I'll Be Writing About Grief Some More Now, Dear Reader

Where is grief permitted, in these daily maelstroms of progress? All of our edges attended to by the pull & ordinary weight of living, such that the heft of a heart plucks into scrap & seared ember. Now we read what is reft from us in the refigured palimpsest that spare & rare time affords. The days are dizzying & still uneventful & I am very much the same when dusk draws in. Jack-self, for Hopkins, who I think of today while guilted by myself for the burdens of myself. When I find a quiet moment, I should fill it with thoughts of my Dad, but I also want after joy, after respite. I hear that same music under the countermelodies of the day, the breeze under the singing of the birds, the retreat of wave under the susurrus of reed & sedgegrass. There is a constant humming of grief, & if we face it headlong it topples us, & if we look away for wanting a fugitive happiness, it feels like a sort of shunning, an abnegation of what is certainly our most paramount responsibility. There is such unmooring in it, & such distrust of where safely to call to port. It’s a curious thing. 


The Hopkins I’m thinking of is this one: 


My own heart let me more have pity on; let

Me live to my sad self hereafter kind,

Charitable; not live this tormented mind

With this tormented mind tormenting yet.

I cast for comfort I can no more get

By groping round my comfortless, than blind

Eyes in their dark can day or thirst can find

Thirst's all-in-all in all a world of wet.

 

Soul, self; come, poor Jackself, I do advise

You, jaded, let be; call off thoughts awhile

Elsewhere; leave comfort root-room; let joy size

At God knows when to God knows what; whose smile

's not wrung, see you; unforeseen times rather — as skies

Betweenpie mountains — lights a lovely mile.

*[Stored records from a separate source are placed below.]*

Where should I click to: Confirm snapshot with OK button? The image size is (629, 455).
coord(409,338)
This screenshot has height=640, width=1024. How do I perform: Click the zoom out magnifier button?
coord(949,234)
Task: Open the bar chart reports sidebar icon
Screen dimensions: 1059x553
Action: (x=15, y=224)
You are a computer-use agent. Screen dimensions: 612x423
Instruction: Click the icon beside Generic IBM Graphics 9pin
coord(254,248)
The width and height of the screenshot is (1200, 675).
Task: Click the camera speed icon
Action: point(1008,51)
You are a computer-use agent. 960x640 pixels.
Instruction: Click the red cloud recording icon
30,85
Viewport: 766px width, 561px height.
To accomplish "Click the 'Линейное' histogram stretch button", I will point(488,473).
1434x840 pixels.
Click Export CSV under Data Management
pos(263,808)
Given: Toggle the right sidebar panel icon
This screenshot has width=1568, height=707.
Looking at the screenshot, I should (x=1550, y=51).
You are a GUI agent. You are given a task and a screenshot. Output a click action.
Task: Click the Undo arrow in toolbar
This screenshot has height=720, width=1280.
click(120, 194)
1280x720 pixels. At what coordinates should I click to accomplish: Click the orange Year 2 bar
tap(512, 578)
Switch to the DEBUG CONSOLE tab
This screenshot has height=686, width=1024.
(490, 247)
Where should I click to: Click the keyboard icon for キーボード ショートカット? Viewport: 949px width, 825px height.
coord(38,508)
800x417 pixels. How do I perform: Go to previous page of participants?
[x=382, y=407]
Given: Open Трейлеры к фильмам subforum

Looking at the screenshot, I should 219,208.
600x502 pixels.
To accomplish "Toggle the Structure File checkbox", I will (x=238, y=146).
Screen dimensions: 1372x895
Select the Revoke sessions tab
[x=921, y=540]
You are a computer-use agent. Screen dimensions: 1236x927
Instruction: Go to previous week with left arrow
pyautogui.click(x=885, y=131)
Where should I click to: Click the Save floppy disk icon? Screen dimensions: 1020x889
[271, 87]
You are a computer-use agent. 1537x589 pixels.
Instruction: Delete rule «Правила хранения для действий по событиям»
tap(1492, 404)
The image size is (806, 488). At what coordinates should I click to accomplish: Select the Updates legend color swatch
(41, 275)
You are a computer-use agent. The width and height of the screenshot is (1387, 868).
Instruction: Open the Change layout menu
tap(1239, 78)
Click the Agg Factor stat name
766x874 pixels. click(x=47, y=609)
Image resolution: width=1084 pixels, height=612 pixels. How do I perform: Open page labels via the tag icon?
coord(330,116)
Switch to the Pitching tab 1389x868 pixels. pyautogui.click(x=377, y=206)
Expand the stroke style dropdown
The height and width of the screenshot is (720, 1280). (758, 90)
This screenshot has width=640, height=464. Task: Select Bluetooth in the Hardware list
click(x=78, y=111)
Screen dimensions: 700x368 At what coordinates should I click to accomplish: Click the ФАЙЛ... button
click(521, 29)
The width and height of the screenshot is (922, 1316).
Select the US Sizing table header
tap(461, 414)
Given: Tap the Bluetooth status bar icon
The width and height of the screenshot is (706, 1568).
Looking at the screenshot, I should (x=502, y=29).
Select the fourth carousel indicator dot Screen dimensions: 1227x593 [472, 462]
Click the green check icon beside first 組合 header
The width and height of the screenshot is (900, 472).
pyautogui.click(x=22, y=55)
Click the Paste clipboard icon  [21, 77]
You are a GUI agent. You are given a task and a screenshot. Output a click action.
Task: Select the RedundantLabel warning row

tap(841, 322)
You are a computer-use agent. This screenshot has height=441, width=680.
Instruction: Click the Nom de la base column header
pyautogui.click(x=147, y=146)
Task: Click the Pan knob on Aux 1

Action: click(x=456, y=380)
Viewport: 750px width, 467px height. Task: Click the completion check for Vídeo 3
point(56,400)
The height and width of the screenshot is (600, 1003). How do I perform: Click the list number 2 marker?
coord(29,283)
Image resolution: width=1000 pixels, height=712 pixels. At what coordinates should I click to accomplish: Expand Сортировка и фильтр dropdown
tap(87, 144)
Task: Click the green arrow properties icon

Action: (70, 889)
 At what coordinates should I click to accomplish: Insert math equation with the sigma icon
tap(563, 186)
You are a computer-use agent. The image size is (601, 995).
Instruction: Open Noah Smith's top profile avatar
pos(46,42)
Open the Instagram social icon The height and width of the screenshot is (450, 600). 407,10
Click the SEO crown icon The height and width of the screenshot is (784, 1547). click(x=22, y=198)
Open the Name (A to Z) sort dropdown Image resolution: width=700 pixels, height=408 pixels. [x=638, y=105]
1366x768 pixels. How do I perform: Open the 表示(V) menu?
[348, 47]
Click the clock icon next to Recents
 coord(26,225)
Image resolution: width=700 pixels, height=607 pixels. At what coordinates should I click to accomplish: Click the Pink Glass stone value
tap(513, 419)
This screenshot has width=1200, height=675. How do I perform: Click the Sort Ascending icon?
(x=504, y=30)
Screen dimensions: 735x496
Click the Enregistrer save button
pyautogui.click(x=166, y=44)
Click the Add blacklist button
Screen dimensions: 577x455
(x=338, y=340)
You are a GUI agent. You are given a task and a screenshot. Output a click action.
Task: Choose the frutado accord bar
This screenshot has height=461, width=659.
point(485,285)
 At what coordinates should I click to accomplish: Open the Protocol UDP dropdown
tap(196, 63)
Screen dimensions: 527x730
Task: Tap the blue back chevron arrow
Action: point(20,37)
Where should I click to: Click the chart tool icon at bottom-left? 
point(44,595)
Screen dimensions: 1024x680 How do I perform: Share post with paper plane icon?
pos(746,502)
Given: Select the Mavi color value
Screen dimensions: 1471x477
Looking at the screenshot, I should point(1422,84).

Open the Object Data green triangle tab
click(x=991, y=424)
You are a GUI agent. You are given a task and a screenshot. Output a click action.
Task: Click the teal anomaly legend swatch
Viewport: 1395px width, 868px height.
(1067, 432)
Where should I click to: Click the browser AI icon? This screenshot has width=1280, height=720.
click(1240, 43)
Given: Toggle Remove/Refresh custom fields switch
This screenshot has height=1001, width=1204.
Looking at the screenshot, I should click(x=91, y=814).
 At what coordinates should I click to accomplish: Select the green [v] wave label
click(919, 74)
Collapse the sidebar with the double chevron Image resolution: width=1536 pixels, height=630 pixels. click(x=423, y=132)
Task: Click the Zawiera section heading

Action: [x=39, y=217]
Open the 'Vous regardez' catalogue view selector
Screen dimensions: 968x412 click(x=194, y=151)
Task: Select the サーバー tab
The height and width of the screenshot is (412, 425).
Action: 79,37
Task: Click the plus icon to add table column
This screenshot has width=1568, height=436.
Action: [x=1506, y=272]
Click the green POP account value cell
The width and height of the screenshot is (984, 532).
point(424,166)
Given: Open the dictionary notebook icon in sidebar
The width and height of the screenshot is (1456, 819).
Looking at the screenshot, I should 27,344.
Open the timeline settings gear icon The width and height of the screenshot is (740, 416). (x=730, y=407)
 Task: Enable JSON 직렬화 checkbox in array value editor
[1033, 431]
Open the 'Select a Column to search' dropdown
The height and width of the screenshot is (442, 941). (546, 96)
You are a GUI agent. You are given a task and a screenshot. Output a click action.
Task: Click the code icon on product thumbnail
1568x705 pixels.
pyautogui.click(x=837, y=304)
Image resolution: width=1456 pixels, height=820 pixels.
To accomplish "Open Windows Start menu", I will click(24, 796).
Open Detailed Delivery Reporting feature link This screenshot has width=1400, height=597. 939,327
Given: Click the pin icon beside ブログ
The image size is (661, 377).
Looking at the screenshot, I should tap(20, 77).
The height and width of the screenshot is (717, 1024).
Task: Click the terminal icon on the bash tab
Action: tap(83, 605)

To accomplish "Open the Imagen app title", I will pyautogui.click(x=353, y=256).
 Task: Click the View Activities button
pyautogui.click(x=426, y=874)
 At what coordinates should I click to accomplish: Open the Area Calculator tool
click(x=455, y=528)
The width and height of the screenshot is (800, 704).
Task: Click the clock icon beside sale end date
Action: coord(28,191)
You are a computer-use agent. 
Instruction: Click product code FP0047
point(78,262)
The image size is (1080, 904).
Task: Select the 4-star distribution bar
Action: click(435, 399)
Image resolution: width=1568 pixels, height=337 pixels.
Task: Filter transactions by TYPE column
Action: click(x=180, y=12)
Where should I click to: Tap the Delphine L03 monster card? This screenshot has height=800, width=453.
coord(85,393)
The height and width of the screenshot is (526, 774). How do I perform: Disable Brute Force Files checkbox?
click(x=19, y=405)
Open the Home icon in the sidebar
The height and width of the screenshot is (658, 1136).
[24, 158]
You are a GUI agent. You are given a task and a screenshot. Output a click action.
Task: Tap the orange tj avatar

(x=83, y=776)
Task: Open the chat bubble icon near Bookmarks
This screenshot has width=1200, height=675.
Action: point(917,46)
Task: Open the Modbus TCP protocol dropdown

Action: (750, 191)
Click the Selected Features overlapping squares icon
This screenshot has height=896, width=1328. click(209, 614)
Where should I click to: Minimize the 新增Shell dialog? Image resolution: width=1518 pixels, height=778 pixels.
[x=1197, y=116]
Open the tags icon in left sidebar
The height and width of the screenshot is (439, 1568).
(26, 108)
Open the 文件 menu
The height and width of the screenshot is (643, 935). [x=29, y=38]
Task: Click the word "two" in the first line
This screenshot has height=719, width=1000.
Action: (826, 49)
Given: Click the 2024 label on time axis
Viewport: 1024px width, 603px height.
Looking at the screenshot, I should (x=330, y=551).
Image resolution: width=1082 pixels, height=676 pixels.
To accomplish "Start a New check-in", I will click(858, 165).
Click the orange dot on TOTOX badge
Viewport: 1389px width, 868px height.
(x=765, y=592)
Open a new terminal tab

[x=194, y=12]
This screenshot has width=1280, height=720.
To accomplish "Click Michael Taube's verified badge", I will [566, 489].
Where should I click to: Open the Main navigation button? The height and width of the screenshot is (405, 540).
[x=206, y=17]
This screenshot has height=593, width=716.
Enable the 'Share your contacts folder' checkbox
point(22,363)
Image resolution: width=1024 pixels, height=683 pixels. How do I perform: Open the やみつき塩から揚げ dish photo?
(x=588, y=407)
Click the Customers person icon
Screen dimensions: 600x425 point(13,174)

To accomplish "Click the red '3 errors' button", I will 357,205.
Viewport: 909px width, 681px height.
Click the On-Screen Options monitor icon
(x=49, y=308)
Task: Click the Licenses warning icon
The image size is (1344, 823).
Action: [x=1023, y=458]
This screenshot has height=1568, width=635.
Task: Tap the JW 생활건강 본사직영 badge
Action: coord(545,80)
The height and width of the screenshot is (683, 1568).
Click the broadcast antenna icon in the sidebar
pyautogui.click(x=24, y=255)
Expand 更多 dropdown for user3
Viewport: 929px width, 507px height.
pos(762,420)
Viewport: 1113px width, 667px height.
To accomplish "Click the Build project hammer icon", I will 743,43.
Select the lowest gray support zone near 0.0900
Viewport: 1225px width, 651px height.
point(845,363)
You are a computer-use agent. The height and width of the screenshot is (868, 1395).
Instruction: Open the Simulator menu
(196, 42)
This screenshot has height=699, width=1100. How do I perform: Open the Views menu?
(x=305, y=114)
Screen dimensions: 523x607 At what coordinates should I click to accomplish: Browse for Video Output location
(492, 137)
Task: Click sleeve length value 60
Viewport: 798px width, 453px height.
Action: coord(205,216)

Whatever his notion of what was enduring in his torments, I don’t read the sad self as a resignation to martyrdom, to the permanence of that state. We simply are sad, time to time, & that’s alright. There isn’t a thing I ought to do with my sadness, but for reckon with honestly. The tide of dailiness is its wind shear, casts it in curious angles, shifts its exigency & realigns it with the coma behind the comet of time. We are subject to forces beyond our making. Maybe all Hopkins is saying is to forgive ourselves when grief like water fills the low & quiet moments of the day, to permit & accept what is inexorable in it. Sit with it a while. Time will carry on with or without our carriage of time, & maybe honest grief requires a letting go in that regard, a loosening of the clutched fingers around the reins we think we drive from dawn unto the gloaming. I don’t know. I haven’t had this sort of attendant emotional companion for a long while & have grown accustomed to the brighter muscles of hope & happiness. Now that their edges are dulled, I stumble a little in the adumbrated day. But we keep walking, & the light is always changing.